In 2011 the DOJ’s Criminal Division declared, “the prohibitions of the (federal Wire Act of 1961) are limited to (interstate) sports gambling and thus do not apply to state lotteries at all.” In November the Criminal Division overturned that declaration by stating that the Act’s ban on the use of a wire for sending data on wagers, “are not uniformly limited to sports gambling.”
On February 14 the New Jersey Senate President Steve Sweeney said his state will seek a declaratory judgment against the Justice Department. Now the New Hampshire Lottery has indicated it will follow suit. Others with an interest in this issue might also, such as MGM Resorts or DraftKings.
Professor Steve Silver of the University of Maine School of Law told Legal Sports Report: “This entire situation highlights the need for Congress to revisit the Wire Act. Federal gaming policy is and has long been largely incoherent and inconsistent.”
Sweeney has written a letter to U.S. Deputy Attorney General Rod Rosenstein asking the federal Department of Justice to withdraw its newly released opinion on the 1961 federal Wire Act.
The new opinion calls into question the legality of any online gambling that involves the transfer of information across state lines. New Jersey has built a thriving online gambling industry since a 2011 opinion by the DOJ—which the new opinion reverses—cleared the way for intrastate gambling.
“This legislation has generated more than $1 billion for our then struggling casino industry and hundreds of millions in revenue, directly and indirectly, for our Treasury, brought back thousands of jobs, and saved thousands more,” Sweeney wrote. “The goal of our internet wagering law, as stated by its Senate sponsor Raymond Lesniak, was to revitalize Atlantic City’s struggling casino industry which had lost 15,000 jobs and to make New Jersey a national and international hub for internet gaming.”
Lesniak has been authorized by Sweeney to respond to the DOJ opinion on behalf of the state and has said he plans to challenge it in court. However, Lesniak has said he will wait 30 days to allow recently confirmed U.S. Attorney General William Barr to take an “honest look” at the opinion before moving ahead with potential legal action.
Lesniak has also filed a Freedom of Information Act request to determine who lobbied the DOJ to rewrite the Wire Act opinion. He joins with the state’s Attorney General Gurbir Grewal who has also filed a freedom of information request.
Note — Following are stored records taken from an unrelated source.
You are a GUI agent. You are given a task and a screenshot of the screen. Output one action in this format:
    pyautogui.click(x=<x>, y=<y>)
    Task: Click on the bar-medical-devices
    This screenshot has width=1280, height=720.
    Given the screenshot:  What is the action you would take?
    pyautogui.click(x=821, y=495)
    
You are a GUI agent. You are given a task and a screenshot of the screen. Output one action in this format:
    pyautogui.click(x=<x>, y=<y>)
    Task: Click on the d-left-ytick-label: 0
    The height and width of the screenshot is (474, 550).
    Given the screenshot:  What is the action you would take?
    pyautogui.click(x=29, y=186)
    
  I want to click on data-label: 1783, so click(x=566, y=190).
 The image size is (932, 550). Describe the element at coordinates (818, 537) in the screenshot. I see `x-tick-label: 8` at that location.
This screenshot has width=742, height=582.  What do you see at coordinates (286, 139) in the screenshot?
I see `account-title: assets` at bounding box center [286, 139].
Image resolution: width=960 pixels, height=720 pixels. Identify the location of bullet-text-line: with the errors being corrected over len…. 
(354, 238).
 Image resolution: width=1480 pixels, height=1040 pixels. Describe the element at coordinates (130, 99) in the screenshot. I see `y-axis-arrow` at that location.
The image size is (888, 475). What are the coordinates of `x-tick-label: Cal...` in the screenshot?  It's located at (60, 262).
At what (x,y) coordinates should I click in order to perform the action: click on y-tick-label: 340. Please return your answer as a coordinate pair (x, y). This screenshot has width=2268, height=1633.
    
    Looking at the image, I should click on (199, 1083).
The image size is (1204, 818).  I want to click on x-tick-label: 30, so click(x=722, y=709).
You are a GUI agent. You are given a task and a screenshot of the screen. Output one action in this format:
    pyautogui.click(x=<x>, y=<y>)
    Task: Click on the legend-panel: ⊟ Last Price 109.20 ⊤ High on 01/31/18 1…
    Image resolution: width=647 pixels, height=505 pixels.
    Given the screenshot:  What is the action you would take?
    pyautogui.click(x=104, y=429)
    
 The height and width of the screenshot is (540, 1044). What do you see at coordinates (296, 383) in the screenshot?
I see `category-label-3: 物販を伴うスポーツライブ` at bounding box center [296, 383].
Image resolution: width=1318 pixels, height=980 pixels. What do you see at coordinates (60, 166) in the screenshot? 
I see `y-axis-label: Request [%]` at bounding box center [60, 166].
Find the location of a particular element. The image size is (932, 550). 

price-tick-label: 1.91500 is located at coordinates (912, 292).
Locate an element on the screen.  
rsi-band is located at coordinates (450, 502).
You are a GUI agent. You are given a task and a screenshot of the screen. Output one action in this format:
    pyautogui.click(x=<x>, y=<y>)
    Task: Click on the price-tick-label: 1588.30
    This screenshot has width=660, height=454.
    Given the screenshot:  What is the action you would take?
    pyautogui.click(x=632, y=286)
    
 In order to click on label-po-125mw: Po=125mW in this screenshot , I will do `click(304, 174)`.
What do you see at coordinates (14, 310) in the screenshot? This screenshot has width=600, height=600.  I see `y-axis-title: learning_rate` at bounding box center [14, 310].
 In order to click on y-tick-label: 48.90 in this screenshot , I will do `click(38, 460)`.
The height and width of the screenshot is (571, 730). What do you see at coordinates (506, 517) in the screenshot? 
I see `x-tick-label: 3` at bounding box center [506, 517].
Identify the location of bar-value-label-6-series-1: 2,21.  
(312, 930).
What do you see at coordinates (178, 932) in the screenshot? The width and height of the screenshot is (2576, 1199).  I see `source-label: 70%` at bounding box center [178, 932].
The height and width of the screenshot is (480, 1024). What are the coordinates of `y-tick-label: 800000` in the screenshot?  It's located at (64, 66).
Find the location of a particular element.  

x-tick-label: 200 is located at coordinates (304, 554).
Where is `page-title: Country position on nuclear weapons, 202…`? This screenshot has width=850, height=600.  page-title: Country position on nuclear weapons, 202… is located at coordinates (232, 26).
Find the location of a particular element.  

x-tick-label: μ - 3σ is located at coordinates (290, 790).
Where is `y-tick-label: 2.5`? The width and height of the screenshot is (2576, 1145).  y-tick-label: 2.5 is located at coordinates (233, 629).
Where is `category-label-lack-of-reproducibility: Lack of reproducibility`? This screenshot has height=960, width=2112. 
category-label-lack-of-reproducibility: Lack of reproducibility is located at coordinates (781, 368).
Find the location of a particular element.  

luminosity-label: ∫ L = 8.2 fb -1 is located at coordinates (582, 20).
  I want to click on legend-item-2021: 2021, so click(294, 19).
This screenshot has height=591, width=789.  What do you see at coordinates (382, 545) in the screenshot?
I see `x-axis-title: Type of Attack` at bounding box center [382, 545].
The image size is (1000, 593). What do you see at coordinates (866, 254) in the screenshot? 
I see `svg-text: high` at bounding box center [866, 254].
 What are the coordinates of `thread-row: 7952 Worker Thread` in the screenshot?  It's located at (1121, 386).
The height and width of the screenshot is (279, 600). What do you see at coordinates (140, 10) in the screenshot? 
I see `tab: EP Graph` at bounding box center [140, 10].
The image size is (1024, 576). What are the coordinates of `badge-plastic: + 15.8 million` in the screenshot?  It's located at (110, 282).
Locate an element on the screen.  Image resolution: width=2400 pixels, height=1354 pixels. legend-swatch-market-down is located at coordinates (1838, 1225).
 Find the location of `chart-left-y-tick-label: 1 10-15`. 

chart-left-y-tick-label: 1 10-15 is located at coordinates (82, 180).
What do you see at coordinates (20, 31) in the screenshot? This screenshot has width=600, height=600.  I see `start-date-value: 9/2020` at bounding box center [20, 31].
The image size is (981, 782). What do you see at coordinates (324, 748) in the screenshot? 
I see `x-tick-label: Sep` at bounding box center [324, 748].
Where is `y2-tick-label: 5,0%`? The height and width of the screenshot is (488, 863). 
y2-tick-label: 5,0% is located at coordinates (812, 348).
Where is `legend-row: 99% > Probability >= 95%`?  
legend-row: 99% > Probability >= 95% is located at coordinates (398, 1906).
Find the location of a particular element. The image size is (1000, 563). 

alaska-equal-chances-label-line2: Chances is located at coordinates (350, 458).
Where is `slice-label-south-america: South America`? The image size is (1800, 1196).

Both charge that the new DOJ opinion was strongly influenced by the lobbying of Las Vegas Sands owner Sheldon Adelson who has funded a personal crusade to have online gambling banned in the U.S.
Sweeney said that the opinion “has already caused harm to the State of New Jersey,” since the Pennsylvania Gaming Control Board has halted a plan to place its internet gaming equipment in Atlantic City due to concerns that the placement would not be consistent with federal law.
Sweeney said the 2019 opinion “flies in the face” of the 2011 interpretation and that the new opinion is a “tortured analysis of sentence structure and comma placements” to interpret the “clear language” of the Wire Act and runs counter to a Fifth Circuit Court of Appeals opinion and a “thorough review” by the justice department in 2011.